I fired up filemon (http://www.sysinternals.com/ntw2k/source/filemon.shtml) to see what was going on behind the scenes and I saw some interesting stuff... I tried to locate these files but can't find them. It will also not let me create them.

The files found as depicted in the image I've attaced are:

c:\$LogFIle
c:\$BitMap
c:\$Mft

I've never seen file names start with $. I know that some rootkits use this technique.. but normally start with a _. Example: _hiddenfile.ext in a directory with _hiddendirectory

These are in c:\

Does anyone know what or why these files are being accessed, but I can't find them?
They are running under system:4 privledges.

I've been searching for a bit now, and can't find anything on it.

I have up2date virus protection, a firewall, and regualarly capture traffic just to make sure that I don't have stuff accessing the web that shouldn't. I haven't noticed anything weird lately... by that I mean, unexpected traffic, connections or logs going off. I have also run trojan cleaners and adware cleaners.

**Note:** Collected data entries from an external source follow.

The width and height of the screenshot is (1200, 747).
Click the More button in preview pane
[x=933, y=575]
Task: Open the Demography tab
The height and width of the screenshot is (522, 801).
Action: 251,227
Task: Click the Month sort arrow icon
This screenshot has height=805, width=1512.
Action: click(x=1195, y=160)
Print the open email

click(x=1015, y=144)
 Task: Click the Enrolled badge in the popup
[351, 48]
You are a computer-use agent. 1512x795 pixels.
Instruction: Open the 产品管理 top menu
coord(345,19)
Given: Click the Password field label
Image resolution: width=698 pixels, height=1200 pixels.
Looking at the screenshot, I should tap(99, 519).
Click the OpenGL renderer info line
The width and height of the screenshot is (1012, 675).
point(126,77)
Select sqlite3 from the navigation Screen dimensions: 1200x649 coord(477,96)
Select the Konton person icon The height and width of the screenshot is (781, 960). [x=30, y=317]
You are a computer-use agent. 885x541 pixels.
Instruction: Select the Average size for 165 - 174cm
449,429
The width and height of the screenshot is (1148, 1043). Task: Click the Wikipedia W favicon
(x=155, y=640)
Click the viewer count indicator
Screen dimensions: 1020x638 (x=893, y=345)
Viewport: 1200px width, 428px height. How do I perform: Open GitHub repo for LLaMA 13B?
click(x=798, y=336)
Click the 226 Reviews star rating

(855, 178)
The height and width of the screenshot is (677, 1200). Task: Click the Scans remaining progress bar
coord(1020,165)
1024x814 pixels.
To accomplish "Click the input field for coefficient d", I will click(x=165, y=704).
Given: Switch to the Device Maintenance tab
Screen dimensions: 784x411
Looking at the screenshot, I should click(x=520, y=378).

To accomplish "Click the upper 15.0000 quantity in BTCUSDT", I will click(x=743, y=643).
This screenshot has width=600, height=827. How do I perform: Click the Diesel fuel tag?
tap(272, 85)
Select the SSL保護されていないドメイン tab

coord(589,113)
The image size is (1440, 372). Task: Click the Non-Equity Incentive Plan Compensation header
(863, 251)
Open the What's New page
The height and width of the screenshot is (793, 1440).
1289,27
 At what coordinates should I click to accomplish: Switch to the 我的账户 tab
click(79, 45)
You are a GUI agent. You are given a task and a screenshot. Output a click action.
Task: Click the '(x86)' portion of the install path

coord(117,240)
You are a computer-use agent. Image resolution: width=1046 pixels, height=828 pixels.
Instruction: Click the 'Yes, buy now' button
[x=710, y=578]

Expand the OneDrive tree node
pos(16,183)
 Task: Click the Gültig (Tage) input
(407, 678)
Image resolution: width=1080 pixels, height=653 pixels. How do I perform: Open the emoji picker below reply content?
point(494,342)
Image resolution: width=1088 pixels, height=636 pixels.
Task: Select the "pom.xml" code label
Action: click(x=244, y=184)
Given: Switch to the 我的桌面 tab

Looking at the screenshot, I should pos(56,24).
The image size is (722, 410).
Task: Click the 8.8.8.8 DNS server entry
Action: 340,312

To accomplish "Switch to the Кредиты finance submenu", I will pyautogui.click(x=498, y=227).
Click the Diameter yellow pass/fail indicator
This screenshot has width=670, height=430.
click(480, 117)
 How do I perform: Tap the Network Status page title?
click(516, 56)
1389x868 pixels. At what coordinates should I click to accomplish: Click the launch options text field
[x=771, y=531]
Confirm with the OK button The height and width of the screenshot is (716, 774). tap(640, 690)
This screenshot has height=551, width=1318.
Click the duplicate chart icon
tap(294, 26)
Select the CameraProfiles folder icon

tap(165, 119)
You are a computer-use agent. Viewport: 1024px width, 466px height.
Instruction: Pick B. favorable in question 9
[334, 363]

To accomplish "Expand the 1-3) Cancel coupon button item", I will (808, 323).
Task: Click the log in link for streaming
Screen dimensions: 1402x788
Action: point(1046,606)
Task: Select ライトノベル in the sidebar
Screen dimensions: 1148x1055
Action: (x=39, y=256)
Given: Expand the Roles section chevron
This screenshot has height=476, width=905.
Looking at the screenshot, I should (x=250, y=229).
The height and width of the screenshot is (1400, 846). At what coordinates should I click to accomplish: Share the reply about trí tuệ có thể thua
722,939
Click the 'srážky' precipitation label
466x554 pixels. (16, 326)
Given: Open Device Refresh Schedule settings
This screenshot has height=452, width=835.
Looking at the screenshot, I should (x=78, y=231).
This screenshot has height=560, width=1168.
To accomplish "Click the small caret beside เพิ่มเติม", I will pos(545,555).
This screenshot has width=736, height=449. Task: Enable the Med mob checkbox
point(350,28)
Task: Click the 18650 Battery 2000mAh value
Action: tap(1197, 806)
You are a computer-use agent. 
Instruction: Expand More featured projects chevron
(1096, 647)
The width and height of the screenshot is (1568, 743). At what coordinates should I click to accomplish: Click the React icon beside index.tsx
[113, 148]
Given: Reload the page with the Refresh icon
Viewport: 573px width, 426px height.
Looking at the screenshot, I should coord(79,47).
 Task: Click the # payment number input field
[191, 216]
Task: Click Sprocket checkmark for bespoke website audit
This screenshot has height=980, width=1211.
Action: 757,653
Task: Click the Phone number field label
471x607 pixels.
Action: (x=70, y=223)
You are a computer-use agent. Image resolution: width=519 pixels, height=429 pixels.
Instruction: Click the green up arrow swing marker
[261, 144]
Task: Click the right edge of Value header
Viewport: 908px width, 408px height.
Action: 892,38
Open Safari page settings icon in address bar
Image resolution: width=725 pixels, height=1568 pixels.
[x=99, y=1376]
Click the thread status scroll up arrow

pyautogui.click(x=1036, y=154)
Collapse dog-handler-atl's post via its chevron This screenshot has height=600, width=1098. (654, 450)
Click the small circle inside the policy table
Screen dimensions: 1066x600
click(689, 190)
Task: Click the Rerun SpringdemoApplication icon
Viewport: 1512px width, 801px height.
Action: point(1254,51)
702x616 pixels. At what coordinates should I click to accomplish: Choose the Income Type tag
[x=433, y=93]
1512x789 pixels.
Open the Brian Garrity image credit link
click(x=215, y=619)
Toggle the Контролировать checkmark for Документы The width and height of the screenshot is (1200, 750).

<edit> My OS is XPpro with SP1 and all available updates and service patches </edit>

Ok, I tried to see if it was happening on a 2k box. It is not. I have nothing in the filemon logs for win2k referencing those... and I don't have another XPpro box on hand to check out.

The files in question are meta-data files relating to the NTFS file system. If I remeber right there are more as well ($MFTMirr,$Volume, $AttrDef, $Boot, $BadClus, $Quota and $UpCase).

Actually, I just found a linke I had with some information. Here is some information about them:

http://www.pcguide.com/ref/hdd/file/ntfs/archFiles-c.html

Sweet! Thanks. I couldn't find anything on it.

I wonder why my 2kpro box doesn't have that showing.. its NTFS...

oh well... off to do some reading!

Thanx again. I had never seen that before.